Introduction

Tuberculosis (TB), caused by Mycobacterium tuberculosis (MTB) infection, remains one of the most significant health problems worldwide. The situation is dire, especially in the 30 high-TB-burden countries, which are predominantly low- and middle-income countries. According to the World Health Organization1, an estimated 10 million people were newly infected with TB in 2017. Of these, only 6.4 million were diagnosed and officially notified. It is estimated that 1.3 million people die from TB each year. In addition, more than one million children developed active TB in 2016, with 250,000 children dying from the disease1. Bacille Calmette-Guérin (BCG), a live attenuated vaccine, was first administered to humans in 1921 and has since been administered to more people than any other vaccine in history2. However, recent research has shown that BCG had only an estimated 19% effectiveness (95% confidence interval 8–29%) in protecting against MTB infection3,4, with almost no protective effect in adults. The mortality rate of TB in the pre-treatment era was nearly 50%, which was substantially higher than that in older children5. This number represents 10% of the total global burden of incident TB and 15% of the associated total mortality1. Therefore, there is an urgent need to identify new targets for prevention and treatment, which requires further research into the pathogenic mechanisms involved in MTB infection and the host response.

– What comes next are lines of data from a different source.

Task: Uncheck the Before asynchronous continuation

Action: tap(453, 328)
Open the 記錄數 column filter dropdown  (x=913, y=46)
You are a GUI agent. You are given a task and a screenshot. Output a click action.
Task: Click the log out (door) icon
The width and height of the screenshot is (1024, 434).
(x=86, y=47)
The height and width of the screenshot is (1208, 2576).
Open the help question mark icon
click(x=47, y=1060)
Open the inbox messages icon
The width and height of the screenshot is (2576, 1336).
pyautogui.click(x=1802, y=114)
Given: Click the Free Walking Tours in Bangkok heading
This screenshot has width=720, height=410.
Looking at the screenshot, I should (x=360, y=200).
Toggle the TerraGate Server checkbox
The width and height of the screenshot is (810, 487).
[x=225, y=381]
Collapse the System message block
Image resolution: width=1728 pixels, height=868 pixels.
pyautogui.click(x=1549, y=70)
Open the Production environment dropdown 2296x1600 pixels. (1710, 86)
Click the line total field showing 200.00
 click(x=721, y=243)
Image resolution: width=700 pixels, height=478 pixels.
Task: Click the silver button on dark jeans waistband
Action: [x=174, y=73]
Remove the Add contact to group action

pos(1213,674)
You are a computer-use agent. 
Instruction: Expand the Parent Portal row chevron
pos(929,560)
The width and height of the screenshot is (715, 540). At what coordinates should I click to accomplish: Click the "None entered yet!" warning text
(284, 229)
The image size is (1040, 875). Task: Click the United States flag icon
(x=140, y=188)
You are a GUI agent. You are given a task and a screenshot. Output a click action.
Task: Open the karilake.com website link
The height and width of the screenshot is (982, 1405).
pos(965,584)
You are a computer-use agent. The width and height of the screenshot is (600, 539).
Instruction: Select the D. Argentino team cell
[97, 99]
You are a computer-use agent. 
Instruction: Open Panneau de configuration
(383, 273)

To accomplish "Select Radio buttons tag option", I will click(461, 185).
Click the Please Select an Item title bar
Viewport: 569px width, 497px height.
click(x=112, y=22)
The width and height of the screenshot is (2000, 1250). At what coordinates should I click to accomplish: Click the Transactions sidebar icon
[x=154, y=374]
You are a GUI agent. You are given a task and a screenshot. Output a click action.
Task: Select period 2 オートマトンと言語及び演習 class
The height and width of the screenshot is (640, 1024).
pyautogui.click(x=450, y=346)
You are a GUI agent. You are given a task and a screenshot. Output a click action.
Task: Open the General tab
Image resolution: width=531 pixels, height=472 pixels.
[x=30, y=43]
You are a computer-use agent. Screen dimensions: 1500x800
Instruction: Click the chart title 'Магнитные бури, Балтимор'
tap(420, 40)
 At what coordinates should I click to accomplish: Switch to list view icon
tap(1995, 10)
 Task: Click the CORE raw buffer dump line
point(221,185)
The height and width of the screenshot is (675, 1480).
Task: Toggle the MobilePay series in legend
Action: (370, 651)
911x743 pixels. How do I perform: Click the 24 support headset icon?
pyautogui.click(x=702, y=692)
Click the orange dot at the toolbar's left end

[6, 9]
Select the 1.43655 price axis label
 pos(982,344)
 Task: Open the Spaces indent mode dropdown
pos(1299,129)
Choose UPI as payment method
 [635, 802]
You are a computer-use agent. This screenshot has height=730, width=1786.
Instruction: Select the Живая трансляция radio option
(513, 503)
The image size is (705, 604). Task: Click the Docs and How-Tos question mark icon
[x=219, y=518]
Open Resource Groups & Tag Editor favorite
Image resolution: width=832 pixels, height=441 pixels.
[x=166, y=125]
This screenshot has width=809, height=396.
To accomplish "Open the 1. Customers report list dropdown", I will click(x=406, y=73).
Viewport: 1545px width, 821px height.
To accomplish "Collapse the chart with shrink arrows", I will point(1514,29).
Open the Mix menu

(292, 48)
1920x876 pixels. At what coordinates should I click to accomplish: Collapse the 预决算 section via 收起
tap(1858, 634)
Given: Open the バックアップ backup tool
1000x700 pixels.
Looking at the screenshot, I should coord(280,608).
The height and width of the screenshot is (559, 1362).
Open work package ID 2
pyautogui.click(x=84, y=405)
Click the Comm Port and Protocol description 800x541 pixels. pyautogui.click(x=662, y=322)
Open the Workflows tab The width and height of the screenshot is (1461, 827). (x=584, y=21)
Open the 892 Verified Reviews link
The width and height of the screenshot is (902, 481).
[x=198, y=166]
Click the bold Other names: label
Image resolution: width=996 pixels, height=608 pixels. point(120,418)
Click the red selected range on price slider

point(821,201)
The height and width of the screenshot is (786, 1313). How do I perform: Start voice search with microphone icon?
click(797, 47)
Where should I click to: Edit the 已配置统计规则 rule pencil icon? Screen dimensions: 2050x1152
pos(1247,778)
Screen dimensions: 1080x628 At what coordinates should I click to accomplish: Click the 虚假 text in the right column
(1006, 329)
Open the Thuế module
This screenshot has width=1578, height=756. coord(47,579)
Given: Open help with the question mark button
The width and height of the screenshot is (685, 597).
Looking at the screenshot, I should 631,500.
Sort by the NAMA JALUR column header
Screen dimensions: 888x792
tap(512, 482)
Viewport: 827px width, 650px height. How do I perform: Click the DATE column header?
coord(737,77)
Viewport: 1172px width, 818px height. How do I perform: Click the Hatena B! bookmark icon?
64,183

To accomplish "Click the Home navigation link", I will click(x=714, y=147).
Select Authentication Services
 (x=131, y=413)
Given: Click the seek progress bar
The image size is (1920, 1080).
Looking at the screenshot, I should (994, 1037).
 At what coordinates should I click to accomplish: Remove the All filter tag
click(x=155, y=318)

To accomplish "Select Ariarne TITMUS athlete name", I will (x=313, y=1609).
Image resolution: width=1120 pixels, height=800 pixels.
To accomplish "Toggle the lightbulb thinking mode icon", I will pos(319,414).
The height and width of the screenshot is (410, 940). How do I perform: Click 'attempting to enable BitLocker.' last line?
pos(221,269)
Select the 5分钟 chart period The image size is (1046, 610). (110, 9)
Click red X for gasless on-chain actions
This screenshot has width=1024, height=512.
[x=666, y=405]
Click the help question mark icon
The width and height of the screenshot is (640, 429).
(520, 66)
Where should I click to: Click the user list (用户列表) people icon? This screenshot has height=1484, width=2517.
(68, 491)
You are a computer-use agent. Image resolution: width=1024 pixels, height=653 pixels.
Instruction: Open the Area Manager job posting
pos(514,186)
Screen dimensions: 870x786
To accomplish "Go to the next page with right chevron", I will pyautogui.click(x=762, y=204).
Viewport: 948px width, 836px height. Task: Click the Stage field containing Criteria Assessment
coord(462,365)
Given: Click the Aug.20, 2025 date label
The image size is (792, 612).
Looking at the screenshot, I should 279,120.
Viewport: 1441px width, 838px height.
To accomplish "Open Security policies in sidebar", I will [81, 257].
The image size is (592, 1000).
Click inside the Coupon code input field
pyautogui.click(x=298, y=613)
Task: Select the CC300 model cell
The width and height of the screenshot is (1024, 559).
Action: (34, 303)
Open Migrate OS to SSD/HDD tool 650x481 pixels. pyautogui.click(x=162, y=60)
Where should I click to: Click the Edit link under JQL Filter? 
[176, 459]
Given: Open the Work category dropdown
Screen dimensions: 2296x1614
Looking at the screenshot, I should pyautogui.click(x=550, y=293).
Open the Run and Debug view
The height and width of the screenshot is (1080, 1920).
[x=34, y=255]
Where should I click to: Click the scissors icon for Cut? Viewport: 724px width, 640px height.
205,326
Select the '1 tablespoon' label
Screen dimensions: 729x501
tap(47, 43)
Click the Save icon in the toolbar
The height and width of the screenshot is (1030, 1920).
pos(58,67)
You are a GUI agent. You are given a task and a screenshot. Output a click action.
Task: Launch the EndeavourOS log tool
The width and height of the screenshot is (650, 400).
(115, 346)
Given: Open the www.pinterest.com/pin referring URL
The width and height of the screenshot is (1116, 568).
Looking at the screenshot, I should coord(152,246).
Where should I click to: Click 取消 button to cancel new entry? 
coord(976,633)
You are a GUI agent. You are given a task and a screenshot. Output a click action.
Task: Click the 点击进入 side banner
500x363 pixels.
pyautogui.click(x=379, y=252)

MTB can invade susceptible organisms via the respiratory tract, digestive tract, and skin damage. The bacterium is then swallowed by macrophages at the site of the infected tissue, and antigens are extracted into the lymphocytes. The innate immune system is the host’s first line of defense against invading pathogens, and the inflammasome plays an essential role in this process6,7. The guanylate-binding protein (GBP) family of interferon-inducible GTPases promotes antimicrobial immunity and consists of seven members in humans8. GBPs can target intracellular pathogens to mediate the defense response of the host via inflammasomes, oxidative responses, and autophagy9,10,11,12,13.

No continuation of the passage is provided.